[Material shown]
___
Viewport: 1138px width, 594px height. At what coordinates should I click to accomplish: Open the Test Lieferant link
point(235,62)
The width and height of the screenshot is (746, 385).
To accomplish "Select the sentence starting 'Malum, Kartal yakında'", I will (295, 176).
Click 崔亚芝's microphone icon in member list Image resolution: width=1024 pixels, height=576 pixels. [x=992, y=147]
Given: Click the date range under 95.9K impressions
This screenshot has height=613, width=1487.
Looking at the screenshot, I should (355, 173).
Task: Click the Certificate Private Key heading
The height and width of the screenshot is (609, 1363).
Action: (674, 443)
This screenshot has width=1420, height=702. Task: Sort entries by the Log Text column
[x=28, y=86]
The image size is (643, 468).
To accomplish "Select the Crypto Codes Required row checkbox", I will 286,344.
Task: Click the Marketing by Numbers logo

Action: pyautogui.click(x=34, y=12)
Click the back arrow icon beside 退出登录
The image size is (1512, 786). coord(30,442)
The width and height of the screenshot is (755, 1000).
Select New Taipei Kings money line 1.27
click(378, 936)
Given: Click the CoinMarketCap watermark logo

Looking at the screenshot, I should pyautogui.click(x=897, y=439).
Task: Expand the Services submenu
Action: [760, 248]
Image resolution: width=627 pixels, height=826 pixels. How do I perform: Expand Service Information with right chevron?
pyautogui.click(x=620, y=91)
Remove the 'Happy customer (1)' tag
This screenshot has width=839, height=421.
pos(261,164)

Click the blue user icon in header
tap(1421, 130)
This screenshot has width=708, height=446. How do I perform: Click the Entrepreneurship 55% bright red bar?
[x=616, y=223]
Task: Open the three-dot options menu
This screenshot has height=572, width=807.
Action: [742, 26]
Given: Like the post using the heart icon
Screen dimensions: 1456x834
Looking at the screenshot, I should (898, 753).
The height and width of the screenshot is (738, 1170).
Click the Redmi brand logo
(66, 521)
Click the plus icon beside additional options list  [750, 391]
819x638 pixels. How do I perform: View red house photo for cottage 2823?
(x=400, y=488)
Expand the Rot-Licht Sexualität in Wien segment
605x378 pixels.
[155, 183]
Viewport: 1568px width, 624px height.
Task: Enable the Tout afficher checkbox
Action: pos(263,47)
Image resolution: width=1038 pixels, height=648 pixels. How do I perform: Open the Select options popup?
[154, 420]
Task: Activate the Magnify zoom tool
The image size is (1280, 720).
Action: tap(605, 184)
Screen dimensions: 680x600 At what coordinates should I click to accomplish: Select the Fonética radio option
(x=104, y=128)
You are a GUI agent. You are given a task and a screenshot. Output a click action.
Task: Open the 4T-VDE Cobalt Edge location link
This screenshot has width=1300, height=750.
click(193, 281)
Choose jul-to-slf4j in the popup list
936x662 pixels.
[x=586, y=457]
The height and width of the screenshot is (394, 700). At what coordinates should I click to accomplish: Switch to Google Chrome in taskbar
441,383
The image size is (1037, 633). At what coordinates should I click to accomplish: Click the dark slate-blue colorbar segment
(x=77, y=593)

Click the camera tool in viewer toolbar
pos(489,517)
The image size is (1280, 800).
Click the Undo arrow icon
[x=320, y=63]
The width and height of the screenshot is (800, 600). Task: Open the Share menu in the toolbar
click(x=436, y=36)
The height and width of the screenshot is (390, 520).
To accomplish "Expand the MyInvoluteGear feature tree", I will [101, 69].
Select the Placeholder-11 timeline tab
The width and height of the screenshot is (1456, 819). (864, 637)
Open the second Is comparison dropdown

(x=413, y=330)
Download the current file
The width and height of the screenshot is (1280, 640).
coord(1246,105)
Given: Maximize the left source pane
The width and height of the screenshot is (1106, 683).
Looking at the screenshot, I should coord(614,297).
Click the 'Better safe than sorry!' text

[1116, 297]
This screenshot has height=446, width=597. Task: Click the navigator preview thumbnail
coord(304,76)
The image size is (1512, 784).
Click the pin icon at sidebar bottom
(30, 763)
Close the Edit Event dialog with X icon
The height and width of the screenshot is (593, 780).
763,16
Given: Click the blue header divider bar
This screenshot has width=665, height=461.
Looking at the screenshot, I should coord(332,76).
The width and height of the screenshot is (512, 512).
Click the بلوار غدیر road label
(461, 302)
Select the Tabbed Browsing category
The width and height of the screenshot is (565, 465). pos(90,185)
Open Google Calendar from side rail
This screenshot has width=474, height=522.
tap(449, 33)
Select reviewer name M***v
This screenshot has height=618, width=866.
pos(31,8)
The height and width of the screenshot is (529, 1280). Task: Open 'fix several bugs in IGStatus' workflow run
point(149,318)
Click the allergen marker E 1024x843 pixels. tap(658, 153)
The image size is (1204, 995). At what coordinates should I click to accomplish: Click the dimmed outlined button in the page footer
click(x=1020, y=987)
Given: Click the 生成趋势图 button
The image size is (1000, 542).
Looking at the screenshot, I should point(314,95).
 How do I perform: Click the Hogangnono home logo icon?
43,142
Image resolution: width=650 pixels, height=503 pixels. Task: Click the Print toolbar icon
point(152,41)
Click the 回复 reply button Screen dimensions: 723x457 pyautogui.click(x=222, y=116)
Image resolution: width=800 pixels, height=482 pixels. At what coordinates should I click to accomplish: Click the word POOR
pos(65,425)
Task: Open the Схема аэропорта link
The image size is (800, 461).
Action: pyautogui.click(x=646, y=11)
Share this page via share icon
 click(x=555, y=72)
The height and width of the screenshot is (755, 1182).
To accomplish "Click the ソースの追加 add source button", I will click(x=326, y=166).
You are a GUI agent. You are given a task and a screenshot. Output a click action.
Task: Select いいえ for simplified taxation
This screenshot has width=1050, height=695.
___
[Exercise brief]
Only the lines from the one holding "The height and width of the screenshot is (755, 1182)." to the end of the entries above belong in the answer, each copied exactly.

[Solved problem]
The height and width of the screenshot is (755, 1182).
To accomplish "Click the ソースの追加 add source button", I will click(x=326, y=166).
You are a GUI agent. You are given a task and a screenshot. Output a click action.
Task: Select いいえ for simplified taxation
This screenshot has width=1050, height=695.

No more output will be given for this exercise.